"""
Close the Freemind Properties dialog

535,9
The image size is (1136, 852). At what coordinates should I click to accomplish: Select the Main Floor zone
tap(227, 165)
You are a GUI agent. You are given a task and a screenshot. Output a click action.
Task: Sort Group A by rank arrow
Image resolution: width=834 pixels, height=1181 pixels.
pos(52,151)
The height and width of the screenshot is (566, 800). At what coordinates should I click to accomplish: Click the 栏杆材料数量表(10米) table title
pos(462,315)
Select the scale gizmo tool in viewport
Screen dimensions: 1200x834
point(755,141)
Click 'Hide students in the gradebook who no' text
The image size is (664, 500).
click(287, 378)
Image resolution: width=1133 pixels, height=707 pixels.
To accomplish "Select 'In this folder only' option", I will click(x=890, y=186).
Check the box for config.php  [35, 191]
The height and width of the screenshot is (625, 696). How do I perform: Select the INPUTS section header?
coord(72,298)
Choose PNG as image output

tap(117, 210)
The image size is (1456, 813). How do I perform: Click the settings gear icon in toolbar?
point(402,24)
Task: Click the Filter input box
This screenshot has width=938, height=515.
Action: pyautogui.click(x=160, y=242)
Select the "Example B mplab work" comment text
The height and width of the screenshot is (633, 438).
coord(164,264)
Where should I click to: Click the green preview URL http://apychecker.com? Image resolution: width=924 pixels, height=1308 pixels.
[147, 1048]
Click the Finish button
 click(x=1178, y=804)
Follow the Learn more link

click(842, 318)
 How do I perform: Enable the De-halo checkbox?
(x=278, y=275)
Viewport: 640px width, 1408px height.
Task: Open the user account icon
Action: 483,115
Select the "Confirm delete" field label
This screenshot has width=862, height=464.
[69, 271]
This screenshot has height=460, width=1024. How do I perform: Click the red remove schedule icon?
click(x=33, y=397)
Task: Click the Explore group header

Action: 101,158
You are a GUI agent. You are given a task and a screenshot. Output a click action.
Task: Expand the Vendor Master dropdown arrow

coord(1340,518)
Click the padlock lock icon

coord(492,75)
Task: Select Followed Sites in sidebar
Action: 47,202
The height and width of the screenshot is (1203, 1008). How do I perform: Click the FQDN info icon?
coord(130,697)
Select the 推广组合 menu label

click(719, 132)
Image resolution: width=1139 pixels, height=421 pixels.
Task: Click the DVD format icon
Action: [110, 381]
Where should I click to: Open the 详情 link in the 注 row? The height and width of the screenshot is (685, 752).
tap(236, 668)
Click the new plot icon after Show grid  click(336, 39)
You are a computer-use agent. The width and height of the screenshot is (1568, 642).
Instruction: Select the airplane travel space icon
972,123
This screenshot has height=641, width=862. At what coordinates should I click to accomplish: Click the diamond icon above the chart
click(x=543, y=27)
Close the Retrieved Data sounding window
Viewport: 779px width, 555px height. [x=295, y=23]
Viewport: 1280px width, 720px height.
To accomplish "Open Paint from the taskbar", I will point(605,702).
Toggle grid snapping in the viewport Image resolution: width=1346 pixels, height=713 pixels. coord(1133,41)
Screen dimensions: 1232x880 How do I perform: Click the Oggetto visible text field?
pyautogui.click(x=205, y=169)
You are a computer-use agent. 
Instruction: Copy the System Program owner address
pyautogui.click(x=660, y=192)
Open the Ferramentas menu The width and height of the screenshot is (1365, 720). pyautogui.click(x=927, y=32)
"""
WORK TO COMPLETE => The output must reproduce the whole listing without a single change.

ANSWER SPACE =>
Close the Freemind Properties dialog

535,9
The image size is (1136, 852). At what coordinates should I click to accomplish: Select the Main Floor zone
tap(227, 165)
You are a GUI agent. You are given a task and a screenshot. Output a click action.
Task: Sort Group A by rank arrow
Image resolution: width=834 pixels, height=1181 pixels.
pos(52,151)
The height and width of the screenshot is (566, 800). At what coordinates should I click to accomplish: Click the 栏杆材料数量表(10米) table title
pos(462,315)
Select the scale gizmo tool in viewport
Screen dimensions: 1200x834
point(755,141)
Click 'Hide students in the gradebook who no' text
The image size is (664, 500).
click(287, 378)
Image resolution: width=1133 pixels, height=707 pixels.
To accomplish "Select 'In this folder only' option", I will click(x=890, y=186).
Check the box for config.php  [35, 191]
The height and width of the screenshot is (625, 696). How do I perform: Select the INPUTS section header?
coord(72,298)
Choose PNG as image output

tap(117, 210)
The image size is (1456, 813). How do I perform: Click the settings gear icon in toolbar?
point(402,24)
Task: Click the Filter input box
This screenshot has width=938, height=515.
Action: pyautogui.click(x=160, y=242)
Select the "Example B mplab work" comment text
The height and width of the screenshot is (633, 438).
coord(164,264)
Where should I click to: Click the green preview URL http://apychecker.com? Image resolution: width=924 pixels, height=1308 pixels.
[147, 1048]
Click the Finish button
 click(x=1178, y=804)
Follow the Learn more link

click(842, 318)
 How do I perform: Enable the De-halo checkbox?
(x=278, y=275)
Viewport: 640px width, 1408px height.
Task: Open the user account icon
Action: 483,115
Select the "Confirm delete" field label
This screenshot has width=862, height=464.
[69, 271]
This screenshot has height=460, width=1024. How do I perform: Click the red remove schedule icon?
click(x=33, y=397)
Task: Click the Explore group header

Action: 101,158
You are a GUI agent. You are given a task and a screenshot. Output a click action.
Task: Expand the Vendor Master dropdown arrow

coord(1340,518)
Click the padlock lock icon

coord(492,75)
Task: Select Followed Sites in sidebar
Action: 47,202
The height and width of the screenshot is (1203, 1008). How do I perform: Click the FQDN info icon?
coord(130,697)
Select the 推广组合 menu label

click(719, 132)
Image resolution: width=1139 pixels, height=421 pixels.
Task: Click the DVD format icon
Action: [110, 381]
Where should I click to: Open the 详情 link in the 注 row? The height and width of the screenshot is (685, 752).
tap(236, 668)
Click the new plot icon after Show grid  click(336, 39)
You are a computer-use agent. The width and height of the screenshot is (1568, 642).
Instruction: Select the airplane travel space icon
972,123
This screenshot has height=641, width=862. At what coordinates should I click to accomplish: Click the diamond icon above the chart
click(x=543, y=27)
Close the Retrieved Data sounding window
Viewport: 779px width, 555px height. [x=295, y=23]
Viewport: 1280px width, 720px height.
To accomplish "Open Paint from the taskbar", I will point(605,702).
Toggle grid snapping in the viewport Image resolution: width=1346 pixels, height=713 pixels. coord(1133,41)
Screen dimensions: 1232x880 How do I perform: Click the Oggetto visible text field?
pyautogui.click(x=205, y=169)
You are a computer-use agent. 
Instruction: Copy the System Program owner address
pyautogui.click(x=660, y=192)
Open the Ferramentas menu The width and height of the screenshot is (1365, 720). pyautogui.click(x=927, y=32)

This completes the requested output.